Task prompt: Only the text of the records below belongs in the answer, copied exactly, with pictures omitted.

----------------

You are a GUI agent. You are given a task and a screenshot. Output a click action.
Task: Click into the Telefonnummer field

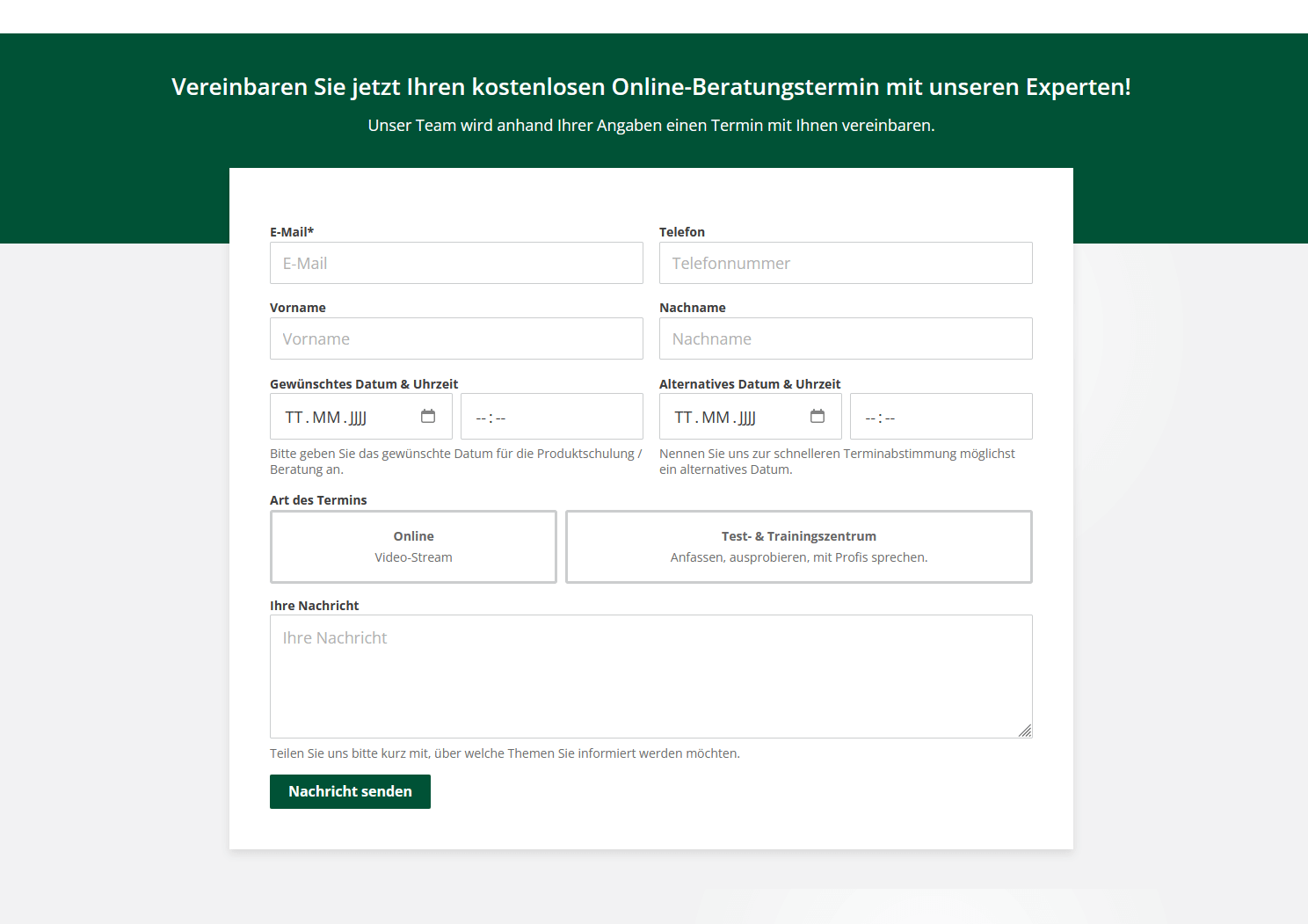pos(846,263)
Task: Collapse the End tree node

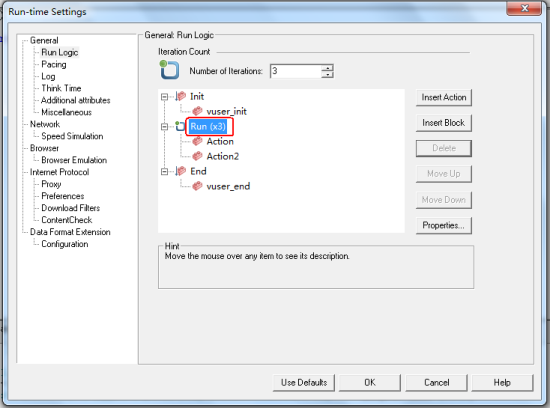Action: 164,172
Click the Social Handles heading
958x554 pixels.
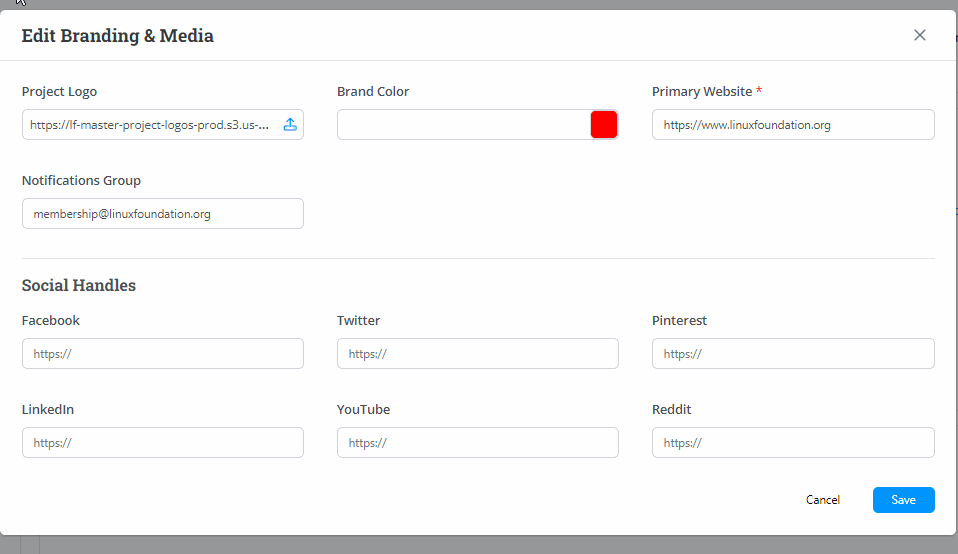point(79,286)
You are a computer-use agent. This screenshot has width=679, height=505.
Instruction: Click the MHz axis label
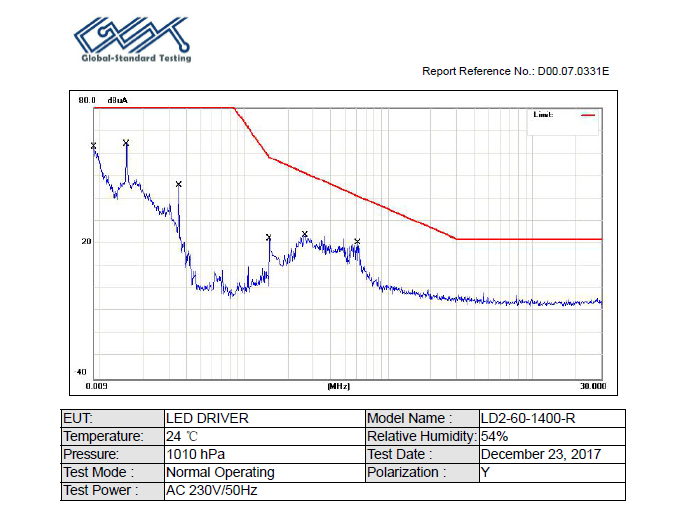click(x=338, y=386)
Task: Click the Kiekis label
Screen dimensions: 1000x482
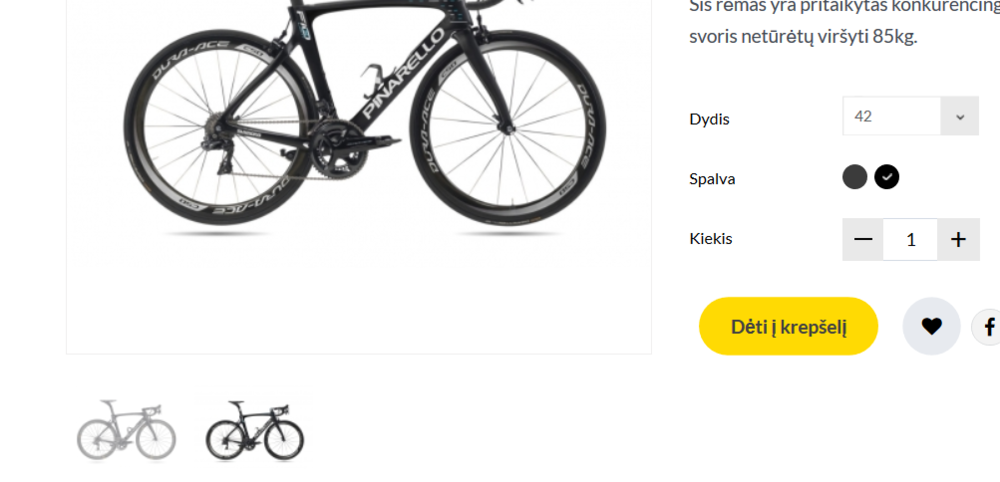Action: (x=710, y=239)
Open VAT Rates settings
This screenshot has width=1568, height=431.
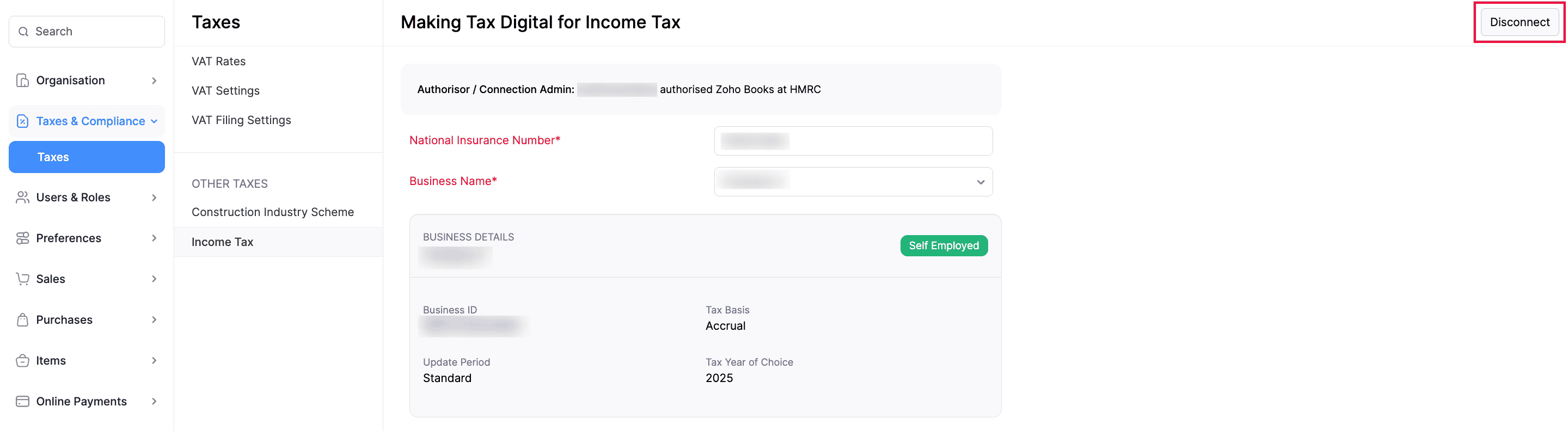coord(218,61)
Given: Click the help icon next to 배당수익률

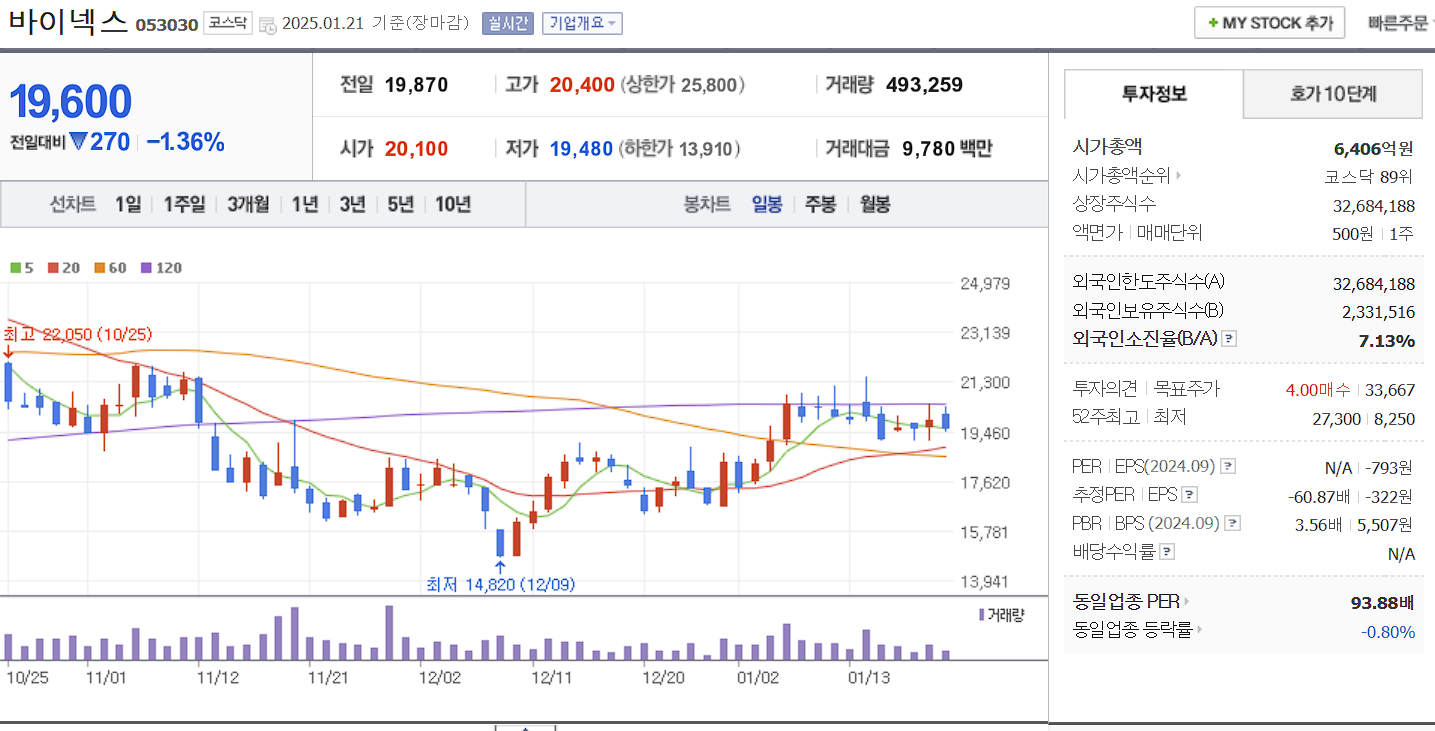Looking at the screenshot, I should point(1168,551).
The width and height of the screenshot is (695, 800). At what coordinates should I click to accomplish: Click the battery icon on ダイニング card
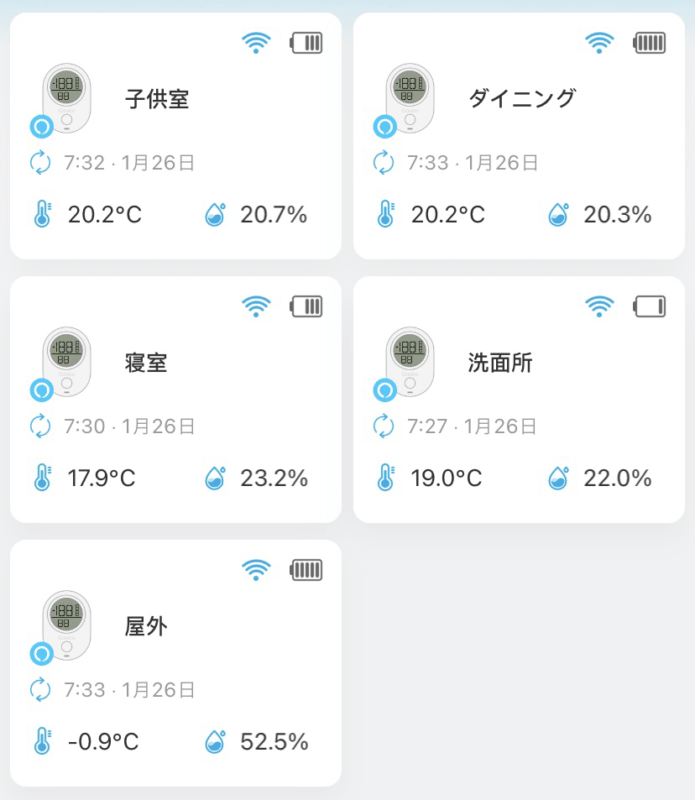pyautogui.click(x=649, y=43)
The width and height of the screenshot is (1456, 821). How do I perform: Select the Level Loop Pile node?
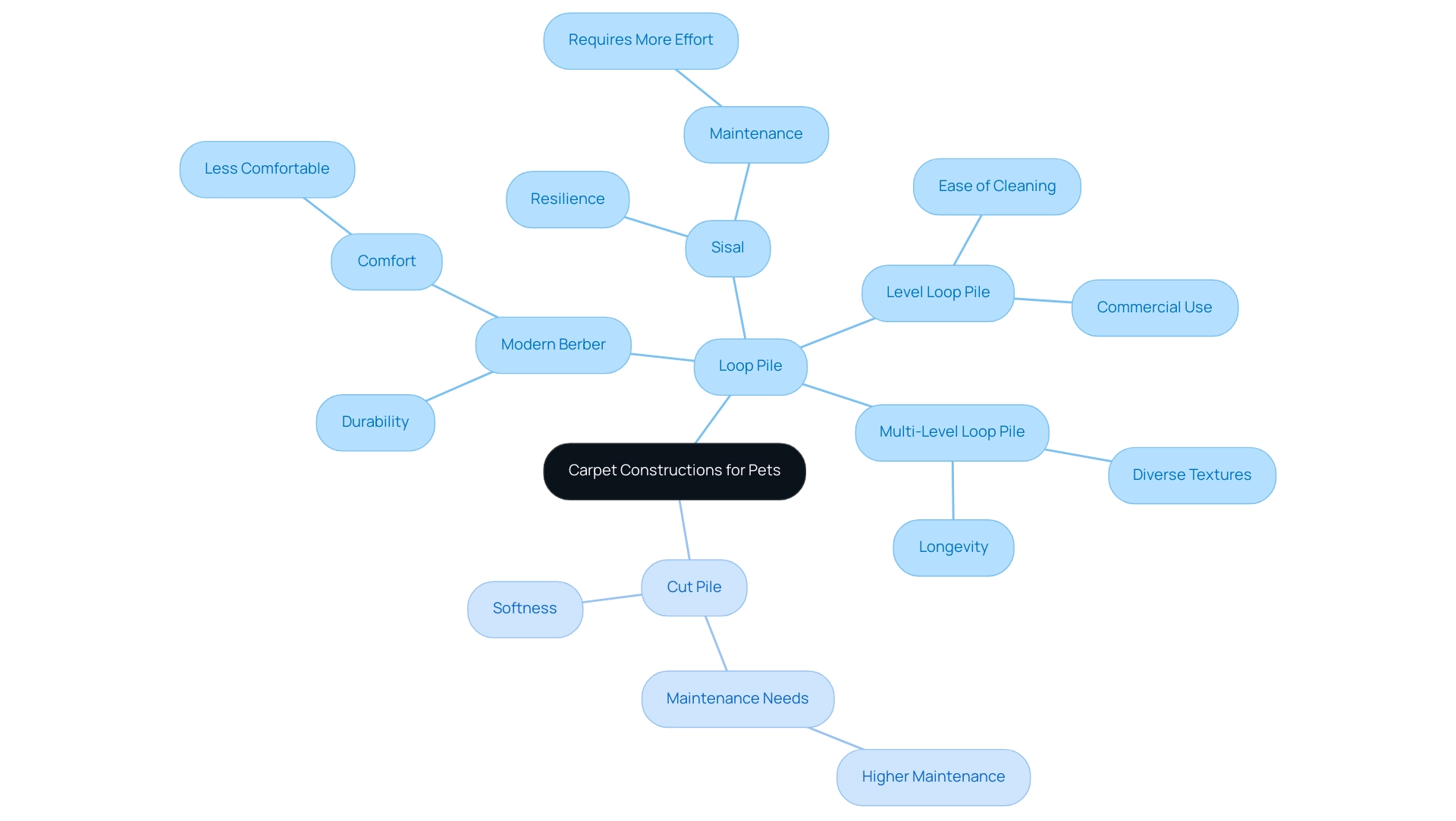(x=936, y=291)
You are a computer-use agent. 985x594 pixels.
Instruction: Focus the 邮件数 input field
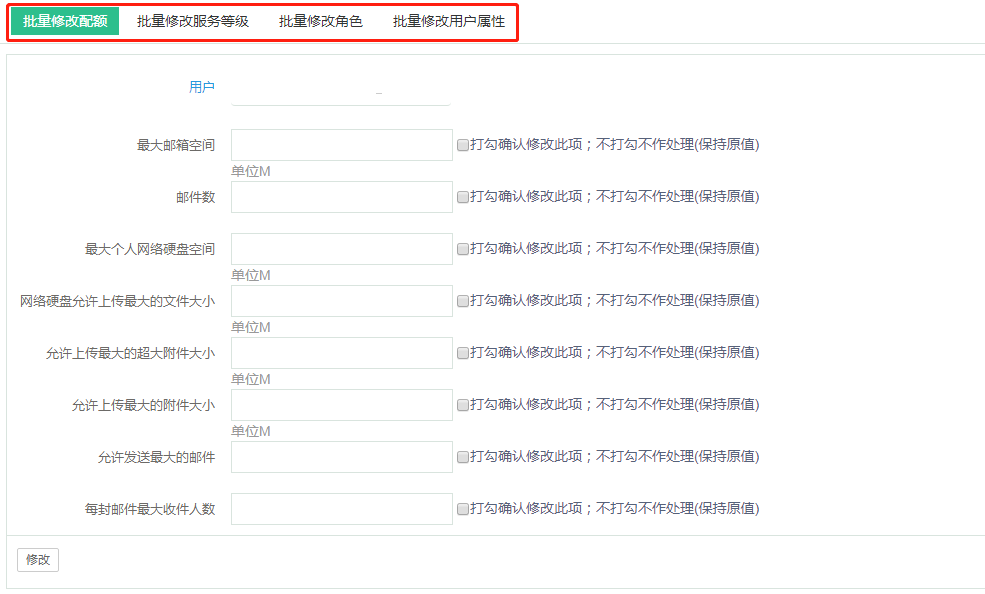point(342,197)
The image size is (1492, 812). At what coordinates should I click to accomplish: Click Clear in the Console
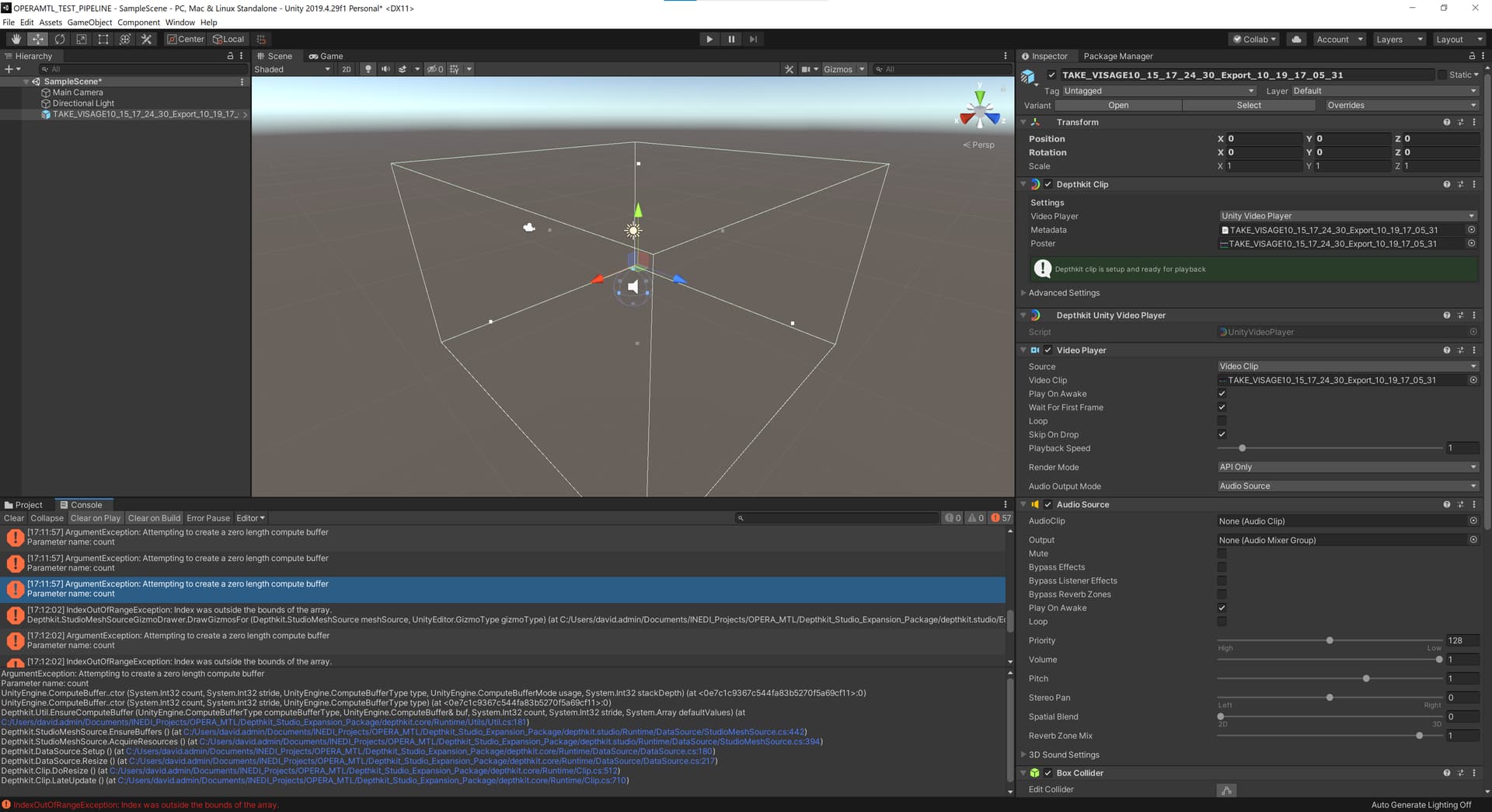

----------------

Output of the task:
You are a GUI agent. You are given a task and a screenshot. Output a click action.
Task: Click into the Telefonnummer field

pos(846,263)
Task: Collapse the End tree node

Action: 164,172
Click the Social Handles heading
958x554 pixels.
point(79,286)
You are a computer-use agent. This screenshot has width=679, height=505.
Instruction: Click the MHz axis label
click(x=338, y=386)
Task: Click the Kiekis label
Screen dimensions: 1000x482
Action: (x=710, y=239)
Open VAT Rates settings
This screenshot has width=1568, height=431.
coord(218,61)
Given: Click the help icon next to 배당수익률

Looking at the screenshot, I should point(1168,551).
The width and height of the screenshot is (695, 800). At what coordinates should I click to accomplish: Click the battery icon on ダイニング card
pyautogui.click(x=649, y=43)
The width and height of the screenshot is (1456, 821). How do I perform: Select the Level Loop Pile node?
(x=936, y=291)
You are a computer-use agent. 985x594 pixels.
Instruction: Focus the 邮件数 input field
point(342,197)
The image size is (1492, 812). At what coordinates should I click to accomplish: Click Clear in the Console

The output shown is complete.